Caraffa came back into my life about two weeks later, at an early sunny morning, very self-confident, fresh and happy, and entering the room, joyfully said:
– I have a surprise for you, Madonna Isidora! I think you will like it very much.
I immediately broke out in a cold sweat - I knew his "surprises", they did not end well ...
As if reading my thoughts, Caraffa added:
It's really a pleasant surprise, I promise you. You will now see it for yourself!
Door opened. And a frail tall girl entered her, carefully looking around... Horror and joy fettered me for a second, not allowing me to move... It was my daughter, my little Anna!!!.. True, it was already difficult to call her little now , because in these two years she has greatly stretched and matured, becoming even more beautiful and even sweeter ...

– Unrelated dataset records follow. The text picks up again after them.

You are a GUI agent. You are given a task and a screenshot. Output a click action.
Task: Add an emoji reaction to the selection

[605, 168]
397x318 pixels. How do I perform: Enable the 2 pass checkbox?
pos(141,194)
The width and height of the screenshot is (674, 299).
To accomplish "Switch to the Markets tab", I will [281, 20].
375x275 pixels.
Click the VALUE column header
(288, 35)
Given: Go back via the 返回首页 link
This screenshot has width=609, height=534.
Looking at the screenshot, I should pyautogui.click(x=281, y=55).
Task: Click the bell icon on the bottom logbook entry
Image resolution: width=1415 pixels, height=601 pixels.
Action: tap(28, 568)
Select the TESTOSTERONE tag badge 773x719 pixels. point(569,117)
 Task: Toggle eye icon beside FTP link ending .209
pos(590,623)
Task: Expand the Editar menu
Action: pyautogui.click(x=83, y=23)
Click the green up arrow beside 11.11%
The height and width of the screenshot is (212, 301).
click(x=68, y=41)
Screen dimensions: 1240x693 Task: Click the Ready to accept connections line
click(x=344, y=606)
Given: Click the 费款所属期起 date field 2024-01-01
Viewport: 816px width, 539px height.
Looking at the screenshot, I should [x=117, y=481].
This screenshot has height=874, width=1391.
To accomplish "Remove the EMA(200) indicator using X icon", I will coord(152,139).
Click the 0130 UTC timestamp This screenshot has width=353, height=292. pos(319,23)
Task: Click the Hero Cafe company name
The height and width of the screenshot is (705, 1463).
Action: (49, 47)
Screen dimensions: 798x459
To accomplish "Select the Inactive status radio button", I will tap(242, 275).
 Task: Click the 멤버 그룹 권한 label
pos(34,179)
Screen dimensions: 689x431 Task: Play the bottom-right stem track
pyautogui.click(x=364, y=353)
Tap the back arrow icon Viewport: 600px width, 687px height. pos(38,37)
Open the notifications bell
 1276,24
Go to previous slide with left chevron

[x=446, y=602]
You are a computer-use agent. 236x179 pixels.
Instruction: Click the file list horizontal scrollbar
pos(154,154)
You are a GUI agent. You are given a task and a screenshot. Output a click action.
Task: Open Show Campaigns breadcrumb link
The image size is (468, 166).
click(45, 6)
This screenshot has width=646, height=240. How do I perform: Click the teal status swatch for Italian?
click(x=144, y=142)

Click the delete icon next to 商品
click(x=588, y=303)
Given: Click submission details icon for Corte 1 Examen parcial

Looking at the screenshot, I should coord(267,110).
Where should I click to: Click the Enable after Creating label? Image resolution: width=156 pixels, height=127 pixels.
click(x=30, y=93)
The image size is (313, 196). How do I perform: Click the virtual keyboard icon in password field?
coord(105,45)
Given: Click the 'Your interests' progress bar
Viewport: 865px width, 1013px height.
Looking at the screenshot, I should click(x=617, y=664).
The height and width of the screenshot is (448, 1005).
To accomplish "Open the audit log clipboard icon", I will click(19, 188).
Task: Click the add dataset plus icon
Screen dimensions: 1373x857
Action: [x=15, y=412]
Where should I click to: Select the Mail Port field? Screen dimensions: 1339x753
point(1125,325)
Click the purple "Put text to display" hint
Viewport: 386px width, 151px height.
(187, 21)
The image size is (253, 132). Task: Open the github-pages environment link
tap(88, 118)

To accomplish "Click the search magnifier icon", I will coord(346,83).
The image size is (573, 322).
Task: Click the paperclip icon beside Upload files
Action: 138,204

My heart rushed to her with a cry, almost flying out of my chest! .. But there was no hurry. I did not know what the unpredictable Caraffa was up to this time. Therefore, it was necessary to keep very calm, which was almost beyond my human strength. And only the fear of making an irreparable mistake restrained my raging emotions rushing out like a hurricane. Happiness, horror, wild joy and fear of loss simultaneously tore me to pieces!.. Caraffa smiled contentedly at the produced effect... which immediately made me shudder inside. I didn’t even dare to think what might happen next ... And I knew that if something terrible happened, the desire to protect Anna might be too strong to resist Caraffe ... and I was terribly afraid that I could not refuse him so that he didn't ask for it.